Domestic Macro Support: Liquidity Coordination and Green Capital Drivers
In response to international market volatility, the Vietnamese Government has proactively implemented flexible solutions to support the economy. The directive to increase term deposits of the State Treasury at commercial banks is viewed as a strategic move to boost short-term liquidity, ease interest rate pressures, and facilitate credit flows into key production sectors. Meanwhile, the official launch of the domestic carbon trading platform on June 29, 2026, with a pilot price of VND 136,000 per ton of CO2e, not only marks a major milestone in the Net Zero roadmap but also opens a new channel to attract green foreign investment.

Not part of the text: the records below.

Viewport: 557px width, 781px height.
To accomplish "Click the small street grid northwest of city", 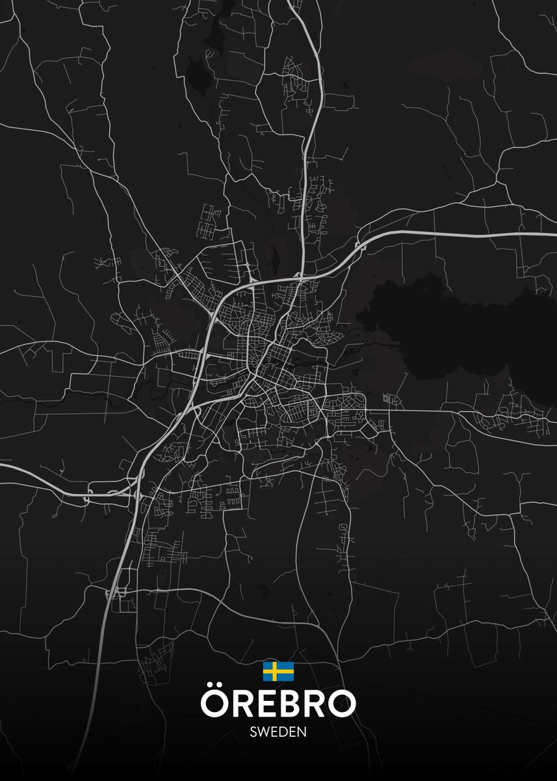I will coord(210,221).

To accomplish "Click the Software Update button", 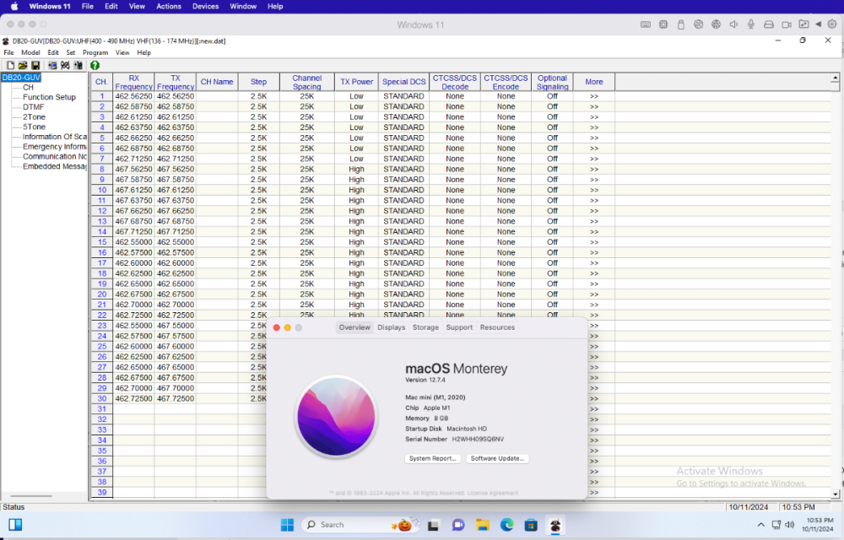I will [x=496, y=458].
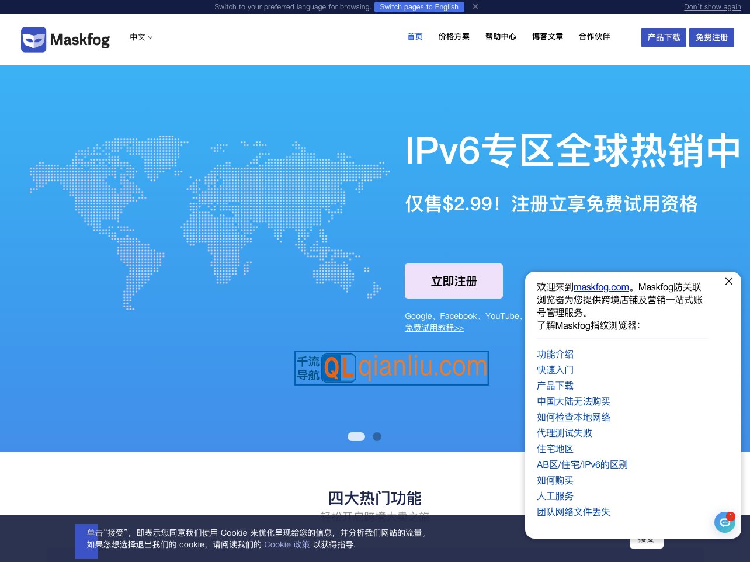Click the Maskfog mask logo
Screen dimensions: 750x562
point(34,39)
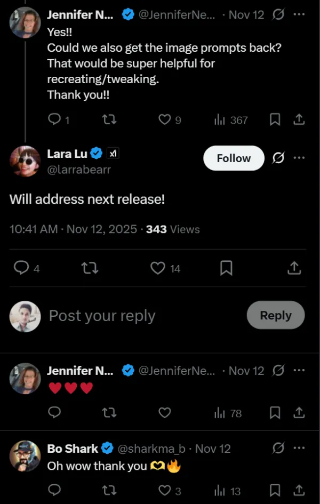Reply to Jennifer's hearts tweet
The height and width of the screenshot is (504, 320).
55,412
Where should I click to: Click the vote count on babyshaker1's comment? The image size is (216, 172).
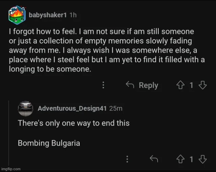(191, 85)
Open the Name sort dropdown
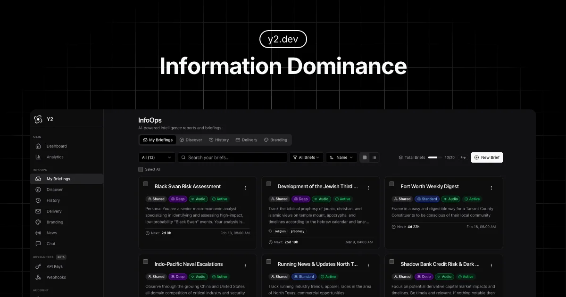Screen dimensions: 566x297 tap(341, 157)
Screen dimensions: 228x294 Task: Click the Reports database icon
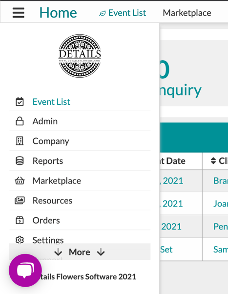[20, 161]
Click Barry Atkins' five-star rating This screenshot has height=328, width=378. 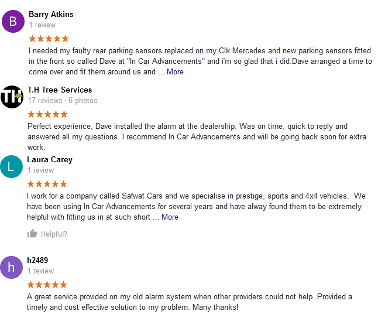(49, 39)
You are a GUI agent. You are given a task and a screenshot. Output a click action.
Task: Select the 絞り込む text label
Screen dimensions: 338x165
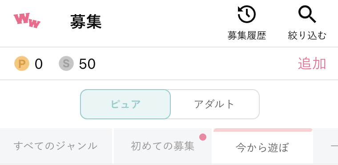coord(307,35)
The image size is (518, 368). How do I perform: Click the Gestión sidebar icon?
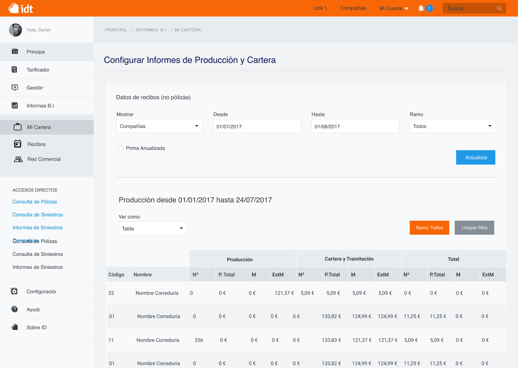[x=15, y=88]
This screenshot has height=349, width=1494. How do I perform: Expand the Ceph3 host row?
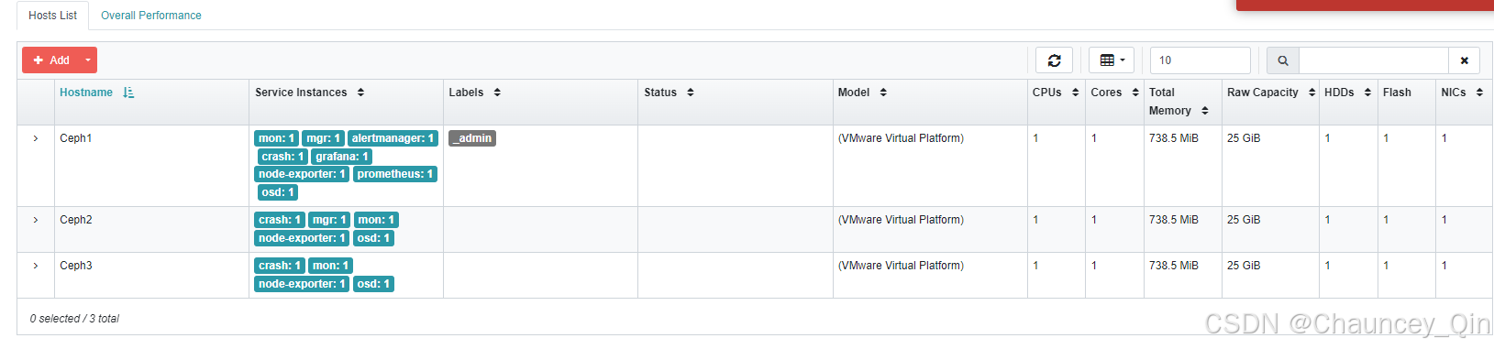[36, 266]
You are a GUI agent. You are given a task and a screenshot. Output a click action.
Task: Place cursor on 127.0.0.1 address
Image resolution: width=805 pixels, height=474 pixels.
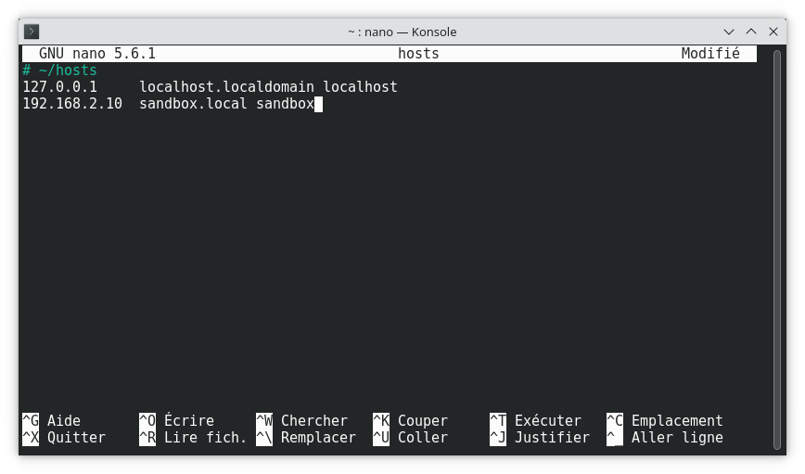[60, 87]
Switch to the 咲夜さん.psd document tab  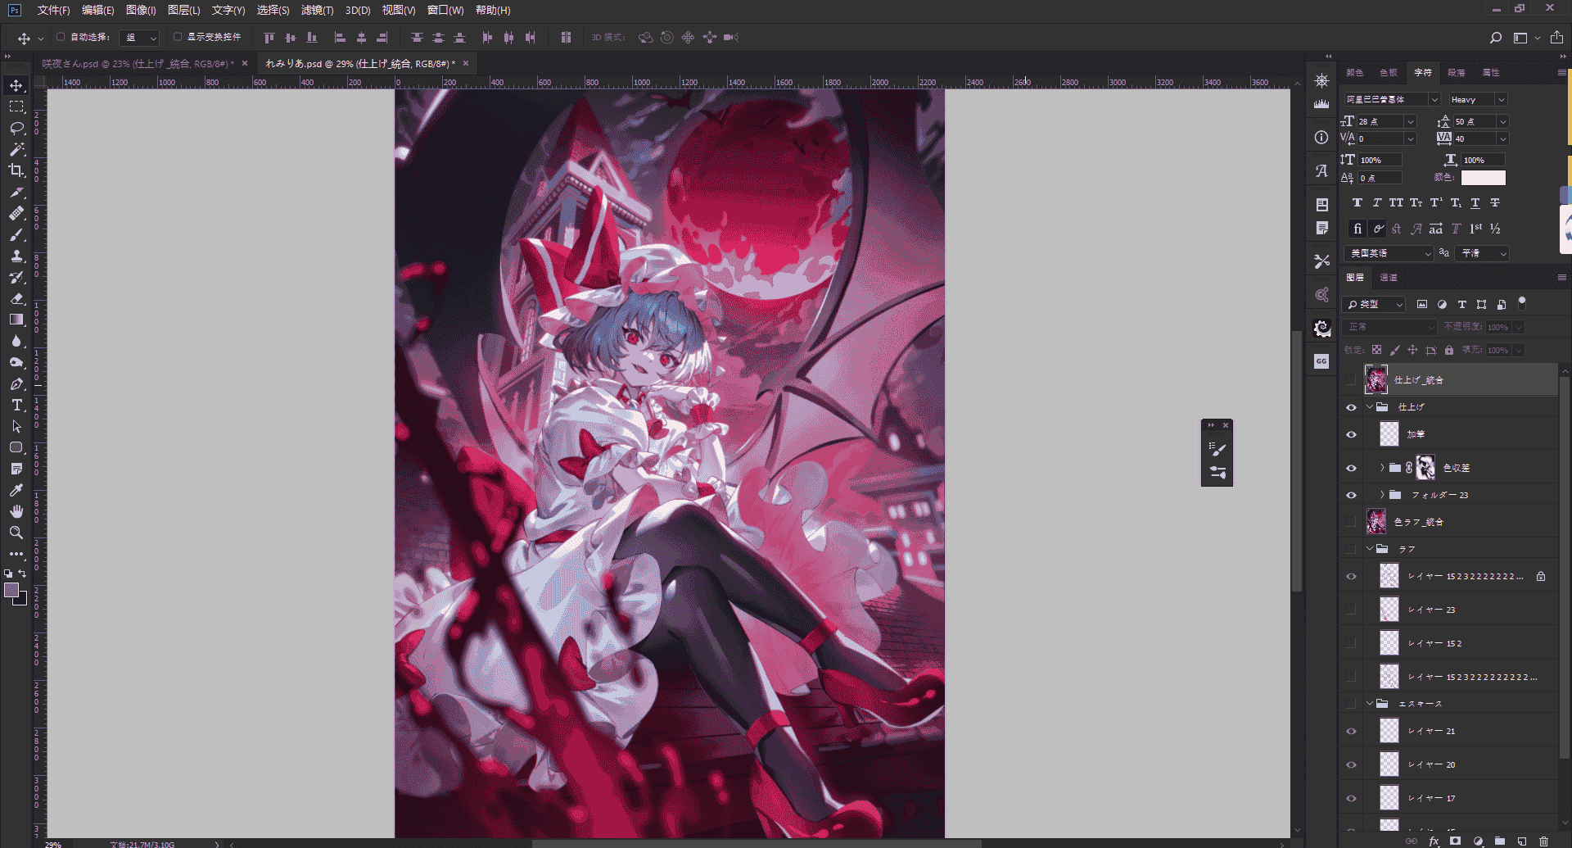pyautogui.click(x=138, y=63)
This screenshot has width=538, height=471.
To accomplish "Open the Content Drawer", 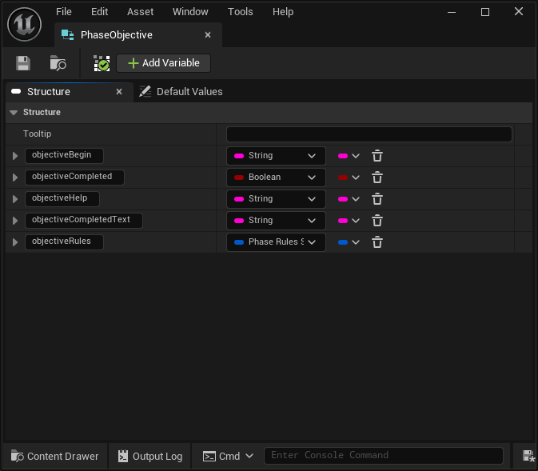I will tap(55, 456).
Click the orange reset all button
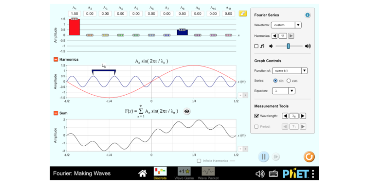Image resolution: width=368 pixels, height=184 pixels. (x=309, y=157)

In the stock market, the VN-Index is facing short-term technical correction pressure, testing the 50-day SMA with cautious trading volume. High market divergence is occurring as cash flows shift toward sectors with real growth stories rather than speculative expectations. While the market may experience psychological volatility due to exchange rates and Fed policies, this remains an ideal window for long-term investors to confidently accumulate leading equities with attractive valuations before the market enters a healthier, more sustainable growth cycle.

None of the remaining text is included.